In this problem set you will need, at minimum, the following R packages.
# Load standard libraries
library(tidyverse)
library(dplyr)
library(MASS) # Modern applied statistics functions
library(data.table)
library(dplyr)
library(ggplot2)
library(corrplot)
The Italian restaurants in New York City are legendary, and it’s time to put your newly developed regression modeling skills to work to understand how they operate. What are the factors that contribute to the price of a meal at Italian restaurants in New York City?
You will need to address this question with a series of multiple regression models. The Zagat guide is an influential review of restaurants. You will be looking at the numeric reviews posted on the Zagat review. Each restaurant is rated on a scale of 0 to 30 for the quality of its food, decor, and service.The data comes in the form of Zagat reviews from 168 Italian restaurants in New York City from 2001.
\begin{enumerate}
Inspect the data using your usual inspect data functions to get a sense of how the variables are encoded and what values they typically take on.

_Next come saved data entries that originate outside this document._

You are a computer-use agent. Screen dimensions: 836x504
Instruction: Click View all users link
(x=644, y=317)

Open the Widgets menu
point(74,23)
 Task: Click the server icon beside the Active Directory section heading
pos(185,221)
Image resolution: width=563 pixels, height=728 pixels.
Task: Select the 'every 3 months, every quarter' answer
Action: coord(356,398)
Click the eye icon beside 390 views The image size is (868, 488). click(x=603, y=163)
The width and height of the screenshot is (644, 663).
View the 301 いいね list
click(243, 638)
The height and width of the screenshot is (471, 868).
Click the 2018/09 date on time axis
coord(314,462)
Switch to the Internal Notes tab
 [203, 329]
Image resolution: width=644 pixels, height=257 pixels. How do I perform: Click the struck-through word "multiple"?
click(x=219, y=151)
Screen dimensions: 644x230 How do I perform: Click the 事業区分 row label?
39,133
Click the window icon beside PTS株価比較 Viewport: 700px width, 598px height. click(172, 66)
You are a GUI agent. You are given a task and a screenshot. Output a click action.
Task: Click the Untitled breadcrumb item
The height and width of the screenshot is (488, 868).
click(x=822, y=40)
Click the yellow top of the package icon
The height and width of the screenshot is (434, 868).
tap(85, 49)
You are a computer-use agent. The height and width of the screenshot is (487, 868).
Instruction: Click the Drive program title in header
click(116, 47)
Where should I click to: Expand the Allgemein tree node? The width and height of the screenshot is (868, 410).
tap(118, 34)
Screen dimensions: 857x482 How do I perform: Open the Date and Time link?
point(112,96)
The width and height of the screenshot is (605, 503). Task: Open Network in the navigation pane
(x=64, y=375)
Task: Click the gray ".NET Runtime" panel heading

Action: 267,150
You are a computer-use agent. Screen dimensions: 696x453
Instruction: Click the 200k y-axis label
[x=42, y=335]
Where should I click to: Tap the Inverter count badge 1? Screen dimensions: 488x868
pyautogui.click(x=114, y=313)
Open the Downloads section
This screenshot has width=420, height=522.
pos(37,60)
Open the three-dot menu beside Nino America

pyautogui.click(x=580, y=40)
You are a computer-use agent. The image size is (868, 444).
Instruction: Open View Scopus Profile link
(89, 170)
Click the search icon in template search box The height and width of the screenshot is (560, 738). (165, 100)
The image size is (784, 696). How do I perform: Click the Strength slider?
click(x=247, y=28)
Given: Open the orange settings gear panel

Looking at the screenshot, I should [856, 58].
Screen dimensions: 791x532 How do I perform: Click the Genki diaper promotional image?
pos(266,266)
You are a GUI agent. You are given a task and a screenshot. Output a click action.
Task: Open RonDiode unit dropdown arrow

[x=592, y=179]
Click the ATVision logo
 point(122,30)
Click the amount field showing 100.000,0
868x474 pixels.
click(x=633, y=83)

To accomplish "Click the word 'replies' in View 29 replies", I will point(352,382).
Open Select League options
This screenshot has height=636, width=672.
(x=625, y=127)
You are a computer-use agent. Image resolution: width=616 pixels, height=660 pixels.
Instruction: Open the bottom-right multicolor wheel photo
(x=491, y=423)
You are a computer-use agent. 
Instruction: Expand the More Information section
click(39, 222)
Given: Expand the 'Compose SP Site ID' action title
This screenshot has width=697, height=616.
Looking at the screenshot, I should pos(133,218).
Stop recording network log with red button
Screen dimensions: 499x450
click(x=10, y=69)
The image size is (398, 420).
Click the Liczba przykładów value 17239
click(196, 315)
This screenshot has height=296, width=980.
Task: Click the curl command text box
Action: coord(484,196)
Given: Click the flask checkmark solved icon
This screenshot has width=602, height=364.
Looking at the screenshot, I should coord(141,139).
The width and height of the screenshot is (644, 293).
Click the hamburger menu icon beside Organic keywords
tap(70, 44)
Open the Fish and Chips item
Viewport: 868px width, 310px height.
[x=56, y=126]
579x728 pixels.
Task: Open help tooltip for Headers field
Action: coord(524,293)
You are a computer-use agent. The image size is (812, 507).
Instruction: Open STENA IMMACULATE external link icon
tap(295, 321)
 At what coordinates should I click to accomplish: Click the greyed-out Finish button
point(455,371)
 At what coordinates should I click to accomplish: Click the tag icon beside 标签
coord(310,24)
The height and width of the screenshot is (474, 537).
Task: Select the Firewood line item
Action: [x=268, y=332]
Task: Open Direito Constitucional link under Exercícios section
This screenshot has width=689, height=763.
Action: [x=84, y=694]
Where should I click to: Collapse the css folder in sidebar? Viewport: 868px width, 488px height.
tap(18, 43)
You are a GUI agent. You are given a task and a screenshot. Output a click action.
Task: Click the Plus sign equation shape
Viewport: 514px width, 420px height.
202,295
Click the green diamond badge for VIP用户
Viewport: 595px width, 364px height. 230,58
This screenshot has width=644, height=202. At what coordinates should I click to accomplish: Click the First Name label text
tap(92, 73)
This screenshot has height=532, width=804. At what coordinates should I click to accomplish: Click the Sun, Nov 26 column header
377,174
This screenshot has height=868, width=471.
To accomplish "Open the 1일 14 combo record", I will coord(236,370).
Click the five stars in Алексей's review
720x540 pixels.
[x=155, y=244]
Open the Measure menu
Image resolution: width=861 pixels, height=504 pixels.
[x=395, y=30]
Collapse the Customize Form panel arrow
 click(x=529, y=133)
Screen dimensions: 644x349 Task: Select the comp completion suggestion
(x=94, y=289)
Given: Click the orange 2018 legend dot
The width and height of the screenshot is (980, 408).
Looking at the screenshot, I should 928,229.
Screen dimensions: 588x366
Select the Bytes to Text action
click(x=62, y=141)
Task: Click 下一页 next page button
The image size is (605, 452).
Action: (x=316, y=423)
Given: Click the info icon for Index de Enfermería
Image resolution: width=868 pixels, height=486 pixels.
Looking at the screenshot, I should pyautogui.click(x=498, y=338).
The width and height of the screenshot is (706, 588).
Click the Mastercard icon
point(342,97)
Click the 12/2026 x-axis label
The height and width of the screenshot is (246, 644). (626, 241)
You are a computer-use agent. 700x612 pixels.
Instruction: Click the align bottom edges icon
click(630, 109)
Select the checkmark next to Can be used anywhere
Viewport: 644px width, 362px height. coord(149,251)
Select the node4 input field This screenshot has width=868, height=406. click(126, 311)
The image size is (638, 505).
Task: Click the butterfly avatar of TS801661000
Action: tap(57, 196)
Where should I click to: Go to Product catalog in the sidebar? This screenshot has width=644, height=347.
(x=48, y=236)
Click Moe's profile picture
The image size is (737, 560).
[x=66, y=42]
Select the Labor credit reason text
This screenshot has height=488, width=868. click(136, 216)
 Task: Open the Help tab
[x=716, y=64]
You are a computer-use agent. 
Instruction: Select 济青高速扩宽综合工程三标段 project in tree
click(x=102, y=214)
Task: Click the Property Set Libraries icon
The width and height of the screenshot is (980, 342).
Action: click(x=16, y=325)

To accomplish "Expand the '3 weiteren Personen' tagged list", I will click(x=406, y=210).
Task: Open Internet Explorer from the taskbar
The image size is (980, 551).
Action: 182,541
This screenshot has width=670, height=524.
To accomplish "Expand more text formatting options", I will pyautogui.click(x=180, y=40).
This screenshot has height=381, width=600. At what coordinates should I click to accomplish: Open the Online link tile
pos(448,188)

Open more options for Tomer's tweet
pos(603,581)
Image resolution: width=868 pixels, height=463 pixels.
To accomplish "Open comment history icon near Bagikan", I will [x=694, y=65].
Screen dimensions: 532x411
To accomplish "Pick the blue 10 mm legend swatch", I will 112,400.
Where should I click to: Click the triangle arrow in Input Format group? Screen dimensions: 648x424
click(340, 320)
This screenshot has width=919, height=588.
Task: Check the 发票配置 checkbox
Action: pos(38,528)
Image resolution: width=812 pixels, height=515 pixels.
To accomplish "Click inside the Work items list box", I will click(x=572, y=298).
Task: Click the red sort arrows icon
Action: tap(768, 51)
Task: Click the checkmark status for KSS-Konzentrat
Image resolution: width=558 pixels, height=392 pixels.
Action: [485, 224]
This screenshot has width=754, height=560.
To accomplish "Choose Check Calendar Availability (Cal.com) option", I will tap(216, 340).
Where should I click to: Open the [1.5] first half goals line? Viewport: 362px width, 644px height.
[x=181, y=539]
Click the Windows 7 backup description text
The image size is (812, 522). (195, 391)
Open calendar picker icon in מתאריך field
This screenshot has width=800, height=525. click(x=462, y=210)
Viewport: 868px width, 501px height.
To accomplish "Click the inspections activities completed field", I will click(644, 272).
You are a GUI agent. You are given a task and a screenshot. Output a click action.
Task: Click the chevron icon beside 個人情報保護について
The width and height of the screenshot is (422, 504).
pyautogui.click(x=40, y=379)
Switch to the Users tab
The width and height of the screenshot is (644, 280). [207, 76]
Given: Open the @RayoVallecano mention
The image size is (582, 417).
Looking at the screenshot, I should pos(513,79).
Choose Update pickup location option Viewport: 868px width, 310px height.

For example, the East variable records whether the restaurant is located east or west of Fifth Avenue, which historically divides the island of Manhattan. Describe the data and variables.
nycData <- read.csv('nyc.csv') ## loading nyc data
## Inspect the data
nycData <- data.table(nycData)
head(nycData)
str(nycData)
## Classes 'data.table' and 'data.frame': 168 obs. of 7 variables:
## $ Case : int 1 2 3 4 5 6 7 8 9 10 ...
## $ Restaurant: Factor w/ 168 levels "Amarone","Anche Vivolo",..: 47 149 18 20 46 89 90 119 16 37 ...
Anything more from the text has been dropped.